Thursday, October 18, 2012

Movie Review: Premium Rush



Qualifying as the most surprising movie of the year (in a good way), Premium Rush is a peppy, super fast paced happy meal of a thriller. The film also does what last week's Looper did - permanently cements Joseph Gordon Levitt as the most versatile and likable actor of his generation.

Writer-director David Koepp (Jurassic Park, Mission Impossible, Spider-Man) is the fifth most successful Hollywood writer of all time and his experience shows. Premium Rush literally has no room to breathe or veer into unnecessary subplots, Koepp just blazes through the hyperkinetic plot for 90 minutes.

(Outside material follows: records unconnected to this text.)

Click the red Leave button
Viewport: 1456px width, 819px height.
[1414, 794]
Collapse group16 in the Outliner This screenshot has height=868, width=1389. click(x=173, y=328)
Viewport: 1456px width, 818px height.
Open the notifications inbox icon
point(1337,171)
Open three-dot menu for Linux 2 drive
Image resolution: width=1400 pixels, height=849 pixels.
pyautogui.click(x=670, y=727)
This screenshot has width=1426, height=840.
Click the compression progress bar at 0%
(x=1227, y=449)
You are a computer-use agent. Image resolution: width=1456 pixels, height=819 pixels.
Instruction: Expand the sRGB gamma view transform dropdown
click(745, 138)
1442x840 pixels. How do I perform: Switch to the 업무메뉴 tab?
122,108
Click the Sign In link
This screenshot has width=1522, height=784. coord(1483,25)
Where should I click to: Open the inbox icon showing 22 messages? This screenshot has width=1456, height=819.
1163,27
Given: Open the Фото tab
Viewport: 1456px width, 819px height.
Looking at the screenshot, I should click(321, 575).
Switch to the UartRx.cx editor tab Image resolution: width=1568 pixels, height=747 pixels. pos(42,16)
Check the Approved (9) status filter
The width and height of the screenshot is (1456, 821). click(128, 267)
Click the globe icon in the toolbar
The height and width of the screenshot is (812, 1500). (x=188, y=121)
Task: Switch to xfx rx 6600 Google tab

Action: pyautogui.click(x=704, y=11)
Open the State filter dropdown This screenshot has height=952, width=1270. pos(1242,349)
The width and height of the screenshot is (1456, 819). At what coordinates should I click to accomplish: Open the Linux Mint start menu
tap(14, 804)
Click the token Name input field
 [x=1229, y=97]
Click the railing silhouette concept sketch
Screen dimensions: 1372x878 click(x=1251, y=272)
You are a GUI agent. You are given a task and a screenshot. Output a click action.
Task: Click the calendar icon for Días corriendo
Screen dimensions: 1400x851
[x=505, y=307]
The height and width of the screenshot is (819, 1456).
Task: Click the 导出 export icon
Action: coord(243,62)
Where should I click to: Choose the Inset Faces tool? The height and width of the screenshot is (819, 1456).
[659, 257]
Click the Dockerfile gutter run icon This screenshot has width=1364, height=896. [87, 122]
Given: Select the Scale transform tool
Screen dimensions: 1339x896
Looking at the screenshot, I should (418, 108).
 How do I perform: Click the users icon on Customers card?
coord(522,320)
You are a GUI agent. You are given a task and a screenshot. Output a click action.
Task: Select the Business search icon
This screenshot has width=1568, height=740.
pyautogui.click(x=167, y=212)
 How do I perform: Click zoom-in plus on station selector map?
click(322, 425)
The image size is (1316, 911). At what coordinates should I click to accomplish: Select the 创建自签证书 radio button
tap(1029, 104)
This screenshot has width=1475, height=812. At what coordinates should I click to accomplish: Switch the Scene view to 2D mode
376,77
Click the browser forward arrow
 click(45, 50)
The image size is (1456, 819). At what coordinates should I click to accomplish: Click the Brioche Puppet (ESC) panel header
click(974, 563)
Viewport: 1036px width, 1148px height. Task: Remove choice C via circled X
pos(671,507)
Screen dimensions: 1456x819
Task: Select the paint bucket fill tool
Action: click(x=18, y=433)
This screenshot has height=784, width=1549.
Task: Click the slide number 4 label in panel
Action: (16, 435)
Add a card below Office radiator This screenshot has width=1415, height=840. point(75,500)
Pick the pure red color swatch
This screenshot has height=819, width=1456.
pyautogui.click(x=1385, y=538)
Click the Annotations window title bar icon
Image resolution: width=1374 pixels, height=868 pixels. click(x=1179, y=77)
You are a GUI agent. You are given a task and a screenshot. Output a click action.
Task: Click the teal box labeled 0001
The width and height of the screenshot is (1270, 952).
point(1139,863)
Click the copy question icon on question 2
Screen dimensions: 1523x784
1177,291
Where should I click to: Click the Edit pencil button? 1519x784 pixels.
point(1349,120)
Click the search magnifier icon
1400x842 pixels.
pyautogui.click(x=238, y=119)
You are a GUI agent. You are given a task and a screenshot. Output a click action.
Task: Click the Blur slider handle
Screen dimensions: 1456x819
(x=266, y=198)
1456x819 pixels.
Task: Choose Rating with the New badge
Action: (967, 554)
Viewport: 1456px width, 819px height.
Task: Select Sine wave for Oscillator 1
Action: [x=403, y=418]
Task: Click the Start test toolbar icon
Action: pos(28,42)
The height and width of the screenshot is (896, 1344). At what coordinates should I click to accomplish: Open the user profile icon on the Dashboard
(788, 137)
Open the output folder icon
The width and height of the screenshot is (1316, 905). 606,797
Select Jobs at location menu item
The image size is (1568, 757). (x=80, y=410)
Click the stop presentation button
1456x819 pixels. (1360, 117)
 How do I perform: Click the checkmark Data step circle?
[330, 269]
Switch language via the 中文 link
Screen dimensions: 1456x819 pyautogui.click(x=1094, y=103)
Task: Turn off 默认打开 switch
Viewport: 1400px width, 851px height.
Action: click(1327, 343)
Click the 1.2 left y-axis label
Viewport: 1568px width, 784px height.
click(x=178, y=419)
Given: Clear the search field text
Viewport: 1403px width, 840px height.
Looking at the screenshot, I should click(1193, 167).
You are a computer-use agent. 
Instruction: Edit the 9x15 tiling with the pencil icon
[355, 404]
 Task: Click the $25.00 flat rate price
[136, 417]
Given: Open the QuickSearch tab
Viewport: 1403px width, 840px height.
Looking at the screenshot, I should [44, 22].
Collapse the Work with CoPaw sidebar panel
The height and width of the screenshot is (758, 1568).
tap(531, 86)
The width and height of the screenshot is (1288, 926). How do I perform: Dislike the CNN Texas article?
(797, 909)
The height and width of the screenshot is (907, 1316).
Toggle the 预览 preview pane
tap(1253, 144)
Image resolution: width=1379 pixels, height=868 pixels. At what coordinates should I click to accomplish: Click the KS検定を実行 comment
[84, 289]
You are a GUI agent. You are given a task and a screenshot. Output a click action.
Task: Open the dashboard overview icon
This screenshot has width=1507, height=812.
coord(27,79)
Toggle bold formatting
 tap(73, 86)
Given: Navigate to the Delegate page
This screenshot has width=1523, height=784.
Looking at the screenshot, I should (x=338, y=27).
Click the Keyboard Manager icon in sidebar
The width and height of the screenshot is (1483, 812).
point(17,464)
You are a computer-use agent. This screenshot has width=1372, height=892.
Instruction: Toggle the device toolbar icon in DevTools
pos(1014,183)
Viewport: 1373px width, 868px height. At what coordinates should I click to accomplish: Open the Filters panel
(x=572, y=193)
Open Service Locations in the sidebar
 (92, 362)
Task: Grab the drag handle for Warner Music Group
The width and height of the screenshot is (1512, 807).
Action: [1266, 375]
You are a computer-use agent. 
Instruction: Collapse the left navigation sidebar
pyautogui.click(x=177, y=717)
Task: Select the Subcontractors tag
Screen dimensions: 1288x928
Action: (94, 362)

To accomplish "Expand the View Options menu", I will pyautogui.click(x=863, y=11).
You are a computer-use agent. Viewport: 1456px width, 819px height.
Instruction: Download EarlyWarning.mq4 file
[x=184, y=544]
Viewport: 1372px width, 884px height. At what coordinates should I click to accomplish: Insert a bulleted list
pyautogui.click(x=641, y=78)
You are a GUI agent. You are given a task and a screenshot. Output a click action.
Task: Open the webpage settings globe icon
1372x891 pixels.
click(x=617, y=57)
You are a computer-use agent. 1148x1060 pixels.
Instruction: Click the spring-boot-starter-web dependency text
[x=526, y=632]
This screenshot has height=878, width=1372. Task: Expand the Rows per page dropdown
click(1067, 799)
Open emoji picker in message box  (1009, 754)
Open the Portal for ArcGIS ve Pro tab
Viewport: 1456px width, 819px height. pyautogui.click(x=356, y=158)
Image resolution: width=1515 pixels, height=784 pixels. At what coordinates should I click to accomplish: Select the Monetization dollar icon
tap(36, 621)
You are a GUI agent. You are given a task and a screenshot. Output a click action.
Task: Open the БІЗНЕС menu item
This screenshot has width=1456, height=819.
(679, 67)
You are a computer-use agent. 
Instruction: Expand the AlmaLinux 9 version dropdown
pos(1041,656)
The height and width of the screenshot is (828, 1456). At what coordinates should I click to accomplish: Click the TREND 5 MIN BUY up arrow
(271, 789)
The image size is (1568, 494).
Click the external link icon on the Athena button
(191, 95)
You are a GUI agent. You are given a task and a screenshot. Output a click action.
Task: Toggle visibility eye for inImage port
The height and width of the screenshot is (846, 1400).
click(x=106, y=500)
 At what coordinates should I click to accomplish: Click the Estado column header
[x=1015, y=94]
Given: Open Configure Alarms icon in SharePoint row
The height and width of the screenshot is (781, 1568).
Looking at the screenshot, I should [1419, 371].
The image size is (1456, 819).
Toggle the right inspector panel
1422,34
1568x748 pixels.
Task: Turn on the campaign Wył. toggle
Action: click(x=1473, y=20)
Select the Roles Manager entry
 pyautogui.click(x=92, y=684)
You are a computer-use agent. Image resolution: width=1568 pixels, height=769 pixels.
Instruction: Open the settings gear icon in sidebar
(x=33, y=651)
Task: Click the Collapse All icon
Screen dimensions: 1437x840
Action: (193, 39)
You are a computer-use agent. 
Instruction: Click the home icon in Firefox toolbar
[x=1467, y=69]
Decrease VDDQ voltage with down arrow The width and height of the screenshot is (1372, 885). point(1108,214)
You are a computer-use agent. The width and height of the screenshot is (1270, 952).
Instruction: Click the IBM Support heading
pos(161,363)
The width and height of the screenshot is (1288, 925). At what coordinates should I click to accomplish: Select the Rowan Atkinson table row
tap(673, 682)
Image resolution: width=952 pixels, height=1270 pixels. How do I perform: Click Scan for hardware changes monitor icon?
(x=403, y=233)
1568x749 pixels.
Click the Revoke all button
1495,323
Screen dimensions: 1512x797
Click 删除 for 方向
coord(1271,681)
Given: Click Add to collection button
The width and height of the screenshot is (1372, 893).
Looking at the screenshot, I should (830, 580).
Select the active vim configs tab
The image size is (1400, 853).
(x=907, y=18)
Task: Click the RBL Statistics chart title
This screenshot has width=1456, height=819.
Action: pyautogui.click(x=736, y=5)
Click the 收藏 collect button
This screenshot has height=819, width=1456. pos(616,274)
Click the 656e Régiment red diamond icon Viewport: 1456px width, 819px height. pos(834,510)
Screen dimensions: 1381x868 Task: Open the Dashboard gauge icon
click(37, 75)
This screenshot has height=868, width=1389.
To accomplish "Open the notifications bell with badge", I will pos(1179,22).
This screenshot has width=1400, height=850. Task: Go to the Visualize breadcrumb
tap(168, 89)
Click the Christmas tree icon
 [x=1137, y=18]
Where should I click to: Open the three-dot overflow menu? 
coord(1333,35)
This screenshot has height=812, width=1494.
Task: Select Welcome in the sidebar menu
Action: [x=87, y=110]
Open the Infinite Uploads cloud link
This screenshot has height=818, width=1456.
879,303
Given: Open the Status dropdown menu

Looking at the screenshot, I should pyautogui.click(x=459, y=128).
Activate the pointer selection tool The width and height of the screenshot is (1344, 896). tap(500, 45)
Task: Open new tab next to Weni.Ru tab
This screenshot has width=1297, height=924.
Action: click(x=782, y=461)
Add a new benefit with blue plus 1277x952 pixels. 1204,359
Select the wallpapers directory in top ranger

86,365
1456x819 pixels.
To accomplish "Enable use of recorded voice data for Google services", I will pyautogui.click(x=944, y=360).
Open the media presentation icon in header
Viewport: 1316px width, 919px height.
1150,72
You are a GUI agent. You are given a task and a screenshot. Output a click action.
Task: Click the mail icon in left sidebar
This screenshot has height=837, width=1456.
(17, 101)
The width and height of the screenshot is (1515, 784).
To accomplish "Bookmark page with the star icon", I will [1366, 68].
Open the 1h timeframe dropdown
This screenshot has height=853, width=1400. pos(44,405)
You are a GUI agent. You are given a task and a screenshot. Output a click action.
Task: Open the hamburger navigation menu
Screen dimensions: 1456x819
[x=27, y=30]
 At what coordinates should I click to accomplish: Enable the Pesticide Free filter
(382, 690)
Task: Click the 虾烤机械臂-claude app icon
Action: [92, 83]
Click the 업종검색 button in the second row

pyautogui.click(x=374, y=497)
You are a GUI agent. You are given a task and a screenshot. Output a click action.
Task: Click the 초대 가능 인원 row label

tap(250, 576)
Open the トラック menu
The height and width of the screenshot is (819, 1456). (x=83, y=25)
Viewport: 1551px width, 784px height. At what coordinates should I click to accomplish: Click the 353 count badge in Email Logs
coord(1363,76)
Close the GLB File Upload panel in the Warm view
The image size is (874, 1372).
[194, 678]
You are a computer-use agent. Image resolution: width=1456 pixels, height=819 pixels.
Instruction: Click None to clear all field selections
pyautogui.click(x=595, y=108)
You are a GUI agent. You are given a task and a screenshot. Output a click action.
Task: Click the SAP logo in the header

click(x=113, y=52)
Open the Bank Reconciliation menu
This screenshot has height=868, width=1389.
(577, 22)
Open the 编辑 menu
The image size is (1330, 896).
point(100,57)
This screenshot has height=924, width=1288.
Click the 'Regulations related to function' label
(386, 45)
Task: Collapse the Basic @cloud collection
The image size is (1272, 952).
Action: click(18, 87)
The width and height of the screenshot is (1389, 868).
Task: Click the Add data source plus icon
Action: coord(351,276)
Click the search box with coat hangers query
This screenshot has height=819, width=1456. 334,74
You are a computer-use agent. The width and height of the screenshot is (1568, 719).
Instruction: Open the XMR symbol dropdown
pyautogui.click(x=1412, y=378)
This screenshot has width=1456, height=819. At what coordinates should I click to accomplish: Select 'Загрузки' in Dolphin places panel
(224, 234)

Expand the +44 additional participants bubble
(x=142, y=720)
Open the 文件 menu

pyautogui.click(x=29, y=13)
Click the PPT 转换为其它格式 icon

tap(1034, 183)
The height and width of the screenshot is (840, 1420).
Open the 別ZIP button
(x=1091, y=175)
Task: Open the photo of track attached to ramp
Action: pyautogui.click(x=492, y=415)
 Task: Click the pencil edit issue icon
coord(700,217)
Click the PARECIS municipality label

Set in NYC and filmed with a snazzy nomadic camera, the film flits around a bike messenger (JGL) who is handed a mysterious parcel to deliver and is chased around town by a dirty cop (a badass Michael Shannon) who desperately wants to grab the packet. The paper thin premise is just about enough for Koepp to hurl his camera around town, capture the adrenaline pumped life of bike messengers and offer you a very entertaining theme park ride of a movie. And miraculously, Koepp does it without the easy means of a shaky cam.

The chase scenes are just insane. JGL (or his stunt double) dodges bullets and weaves through murderous crowds at 40mph, Koepp incorporates an interesting Google Maps style HUD for the bikers’ navigation, and even slow mo and freeze frame shots for alternate routes that a biker might take. The concept or plot may remind one of Tony Scott’s Enemy of the state, but there’s a minty fresh style here that one has never seen in chase scenes - one tends to actually cringe for every near miss. To give you an idea of the film’s ridiculous pace, the protagonist rides a bike called a ‘fixie’ that has no brakes. There are a couple of hokey melodramatic points in the back story but it’s easy to forgive them for all the goodies the film offers. Take your family, take your friends, have a blast.